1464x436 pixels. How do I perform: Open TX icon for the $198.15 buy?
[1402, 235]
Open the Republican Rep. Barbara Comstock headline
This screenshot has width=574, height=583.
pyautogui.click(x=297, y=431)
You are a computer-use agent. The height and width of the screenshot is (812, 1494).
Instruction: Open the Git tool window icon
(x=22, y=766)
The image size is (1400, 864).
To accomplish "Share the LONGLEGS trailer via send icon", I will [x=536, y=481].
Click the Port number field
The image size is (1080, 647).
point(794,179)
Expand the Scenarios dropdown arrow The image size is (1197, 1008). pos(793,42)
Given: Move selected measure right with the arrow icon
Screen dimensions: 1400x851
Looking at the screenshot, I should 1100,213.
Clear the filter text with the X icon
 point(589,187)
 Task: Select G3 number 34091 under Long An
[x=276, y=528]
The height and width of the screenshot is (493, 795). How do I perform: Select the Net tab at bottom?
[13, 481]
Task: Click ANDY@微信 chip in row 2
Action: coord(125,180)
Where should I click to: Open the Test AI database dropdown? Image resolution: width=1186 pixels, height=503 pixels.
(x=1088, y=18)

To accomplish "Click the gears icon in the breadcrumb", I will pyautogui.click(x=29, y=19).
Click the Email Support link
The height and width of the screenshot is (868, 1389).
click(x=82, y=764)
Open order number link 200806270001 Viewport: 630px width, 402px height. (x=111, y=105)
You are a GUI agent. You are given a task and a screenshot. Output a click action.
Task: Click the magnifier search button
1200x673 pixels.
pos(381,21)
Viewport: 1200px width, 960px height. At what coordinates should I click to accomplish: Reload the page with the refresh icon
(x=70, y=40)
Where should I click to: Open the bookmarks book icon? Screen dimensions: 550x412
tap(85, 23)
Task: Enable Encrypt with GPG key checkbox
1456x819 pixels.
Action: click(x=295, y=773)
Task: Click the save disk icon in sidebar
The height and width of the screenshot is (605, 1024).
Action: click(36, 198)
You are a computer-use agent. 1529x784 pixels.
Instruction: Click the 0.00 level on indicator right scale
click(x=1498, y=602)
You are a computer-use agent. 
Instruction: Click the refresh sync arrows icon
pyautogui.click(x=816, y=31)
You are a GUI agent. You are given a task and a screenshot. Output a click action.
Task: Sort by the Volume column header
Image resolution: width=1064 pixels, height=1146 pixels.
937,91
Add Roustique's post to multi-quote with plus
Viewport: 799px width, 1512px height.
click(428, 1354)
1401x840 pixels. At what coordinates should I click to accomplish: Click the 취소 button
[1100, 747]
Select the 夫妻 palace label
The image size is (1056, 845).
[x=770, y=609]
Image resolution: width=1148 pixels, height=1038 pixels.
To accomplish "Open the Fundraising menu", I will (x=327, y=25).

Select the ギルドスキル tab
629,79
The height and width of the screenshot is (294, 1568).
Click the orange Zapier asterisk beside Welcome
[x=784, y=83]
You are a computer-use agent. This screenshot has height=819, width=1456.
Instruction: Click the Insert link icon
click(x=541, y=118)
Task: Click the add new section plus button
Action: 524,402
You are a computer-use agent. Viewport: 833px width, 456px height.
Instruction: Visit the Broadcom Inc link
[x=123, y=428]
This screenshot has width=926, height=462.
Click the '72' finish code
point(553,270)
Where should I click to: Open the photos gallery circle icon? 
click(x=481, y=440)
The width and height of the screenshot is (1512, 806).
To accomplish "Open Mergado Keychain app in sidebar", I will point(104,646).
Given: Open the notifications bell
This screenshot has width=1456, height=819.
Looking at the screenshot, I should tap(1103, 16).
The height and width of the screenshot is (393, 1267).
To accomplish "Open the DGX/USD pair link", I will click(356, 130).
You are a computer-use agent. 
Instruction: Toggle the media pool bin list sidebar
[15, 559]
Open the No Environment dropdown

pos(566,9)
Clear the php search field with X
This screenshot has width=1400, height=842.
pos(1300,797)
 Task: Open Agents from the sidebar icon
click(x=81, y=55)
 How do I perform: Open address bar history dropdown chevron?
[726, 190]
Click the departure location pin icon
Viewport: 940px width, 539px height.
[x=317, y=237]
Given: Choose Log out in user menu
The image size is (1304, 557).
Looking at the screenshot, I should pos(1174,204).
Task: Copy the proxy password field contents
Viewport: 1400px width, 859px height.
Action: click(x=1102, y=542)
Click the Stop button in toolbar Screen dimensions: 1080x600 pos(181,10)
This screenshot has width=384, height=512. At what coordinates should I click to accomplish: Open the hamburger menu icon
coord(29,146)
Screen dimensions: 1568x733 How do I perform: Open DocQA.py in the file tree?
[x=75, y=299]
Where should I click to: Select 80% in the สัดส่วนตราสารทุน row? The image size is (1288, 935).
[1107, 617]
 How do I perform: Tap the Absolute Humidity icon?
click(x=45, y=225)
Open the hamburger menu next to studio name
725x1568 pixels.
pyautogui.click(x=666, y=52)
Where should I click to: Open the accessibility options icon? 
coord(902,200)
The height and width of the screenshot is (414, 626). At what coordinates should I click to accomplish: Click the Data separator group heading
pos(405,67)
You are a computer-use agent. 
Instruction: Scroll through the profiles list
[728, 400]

## Given request
Copy all the rows above again, substituting "magnifying glass button" for "magnifier search button" and keeping everything else the same.

## Answer for this exercise
1464x436 pixels. How do I perform: Open TX icon for the $198.15 buy?
[1402, 235]
Open the Republican Rep. Barbara Comstock headline
This screenshot has width=574, height=583.
pyautogui.click(x=297, y=431)
You are a computer-use agent. The height and width of the screenshot is (812, 1494).
Instruction: Open the Git tool window icon
(x=22, y=766)
The image size is (1400, 864).
To accomplish "Share the LONGLEGS trailer via send icon", I will [x=536, y=481].
Click the Port number field
The image size is (1080, 647).
point(794,179)
Expand the Scenarios dropdown arrow The image size is (1197, 1008). pos(793,42)
Given: Move selected measure right with the arrow icon
Screen dimensions: 1400x851
Looking at the screenshot, I should 1100,213.
Clear the filter text with the X icon
 point(589,187)
 Task: Select G3 number 34091 under Long An
[x=276, y=528]
The height and width of the screenshot is (493, 795). How do I perform: Select the Net tab at bottom?
[13, 481]
Task: Click ANDY@微信 chip in row 2
Action: coord(125,180)
Where should I click to: Open the Test AI database dropdown? Image resolution: width=1186 pixels, height=503 pixels.
(x=1088, y=18)

To accomplish "Click the gears icon in the breadcrumb", I will pyautogui.click(x=29, y=19).
Click the Email Support link
The height and width of the screenshot is (868, 1389).
click(x=82, y=764)
Open order number link 200806270001 Viewport: 630px width, 402px height. (x=111, y=105)
You are a GUI agent. You are given a task and a screenshot. Output a click action.
Task: Click the magnifying glass button
1200x673 pixels.
pos(381,21)
Viewport: 1200px width, 960px height. At what coordinates should I click to accomplish: Reload the page with the refresh icon
(x=70, y=40)
Where should I click to: Open the bookmarks book icon? Screen dimensions: 550x412
tap(85, 23)
Task: Enable Encrypt with GPG key checkbox
1456x819 pixels.
Action: click(x=295, y=773)
Task: Click the save disk icon in sidebar
The height and width of the screenshot is (605, 1024).
Action: click(36, 198)
You are a computer-use agent. 1529x784 pixels.
Instruction: Click the 0.00 level on indicator right scale
click(x=1498, y=602)
You are a computer-use agent. 
Instruction: Click the refresh sync arrows icon
pyautogui.click(x=816, y=31)
You are a GUI agent. You are given a task and a screenshot. Output a click action.
Task: Sort by the Volume column header
Image resolution: width=1064 pixels, height=1146 pixels.
937,91
Add Roustique's post to multi-quote with plus
Viewport: 799px width, 1512px height.
click(428, 1354)
1401x840 pixels. At what coordinates should I click to accomplish: Click the 취소 button
[1100, 747]
Select the 夫妻 palace label
The image size is (1056, 845).
[x=770, y=609]
Image resolution: width=1148 pixels, height=1038 pixels.
To accomplish "Open the Fundraising menu", I will (x=327, y=25).

Select the ギルドスキル tab
629,79
The height and width of the screenshot is (294, 1568).
Click the orange Zapier asterisk beside Welcome
[x=784, y=83]
You are a computer-use agent. This screenshot has height=819, width=1456.
Instruction: Click the Insert link icon
click(x=541, y=118)
Task: Click the add new section plus button
Action: 524,402
You are a computer-use agent. Viewport: 833px width, 456px height.
Instruction: Visit the Broadcom Inc link
[x=123, y=428]
This screenshot has width=926, height=462.
Click the '72' finish code
point(553,270)
Where should I click to: Open the photos gallery circle icon? 
click(x=481, y=440)
The width and height of the screenshot is (1512, 806).
To accomplish "Open Mergado Keychain app in sidebar", I will point(104,646).
Given: Open the notifications bell
This screenshot has width=1456, height=819.
Looking at the screenshot, I should tap(1103, 16).
The height and width of the screenshot is (393, 1267).
To accomplish "Open the DGX/USD pair link", I will click(356, 130).
You are a computer-use agent. 
Instruction: Toggle the media pool bin list sidebar
[15, 559]
Open the No Environment dropdown

pos(566,9)
Clear the php search field with X
This screenshot has width=1400, height=842.
pos(1300,797)
 Task: Open Agents from the sidebar icon
click(x=81, y=55)
 How do I perform: Open address bar history dropdown chevron?
[726, 190]
Click the departure location pin icon
Viewport: 940px width, 539px height.
[x=317, y=237]
Given: Choose Log out in user menu
The image size is (1304, 557).
Looking at the screenshot, I should pos(1174,204).
Task: Copy the proxy password field contents
Viewport: 1400px width, 859px height.
Action: click(x=1102, y=542)
Click the Stop button in toolbar Screen dimensions: 1080x600 pos(181,10)
This screenshot has width=384, height=512. At what coordinates should I click to accomplish: Open the hamburger menu icon
coord(29,146)
Screen dimensions: 1568x733 How do I perform: Open DocQA.py in the file tree?
[x=75, y=299]
Where should I click to: Select 80% in the สัดส่วนตราสารทุน row? The image size is (1288, 935).
[1107, 617]
 How do I perform: Tap the Absolute Humidity icon?
click(x=45, y=225)
Open the hamburger menu next to studio name
725x1568 pixels.
pyautogui.click(x=666, y=52)
Where should I click to: Open the accessibility options icon? 
coord(902,200)
The height and width of the screenshot is (414, 626). At what coordinates should I click to accomplish: Click the Data separator group heading
pos(405,67)
You are a computer-use agent. 
Instruction: Scroll through the profiles list
[728, 400]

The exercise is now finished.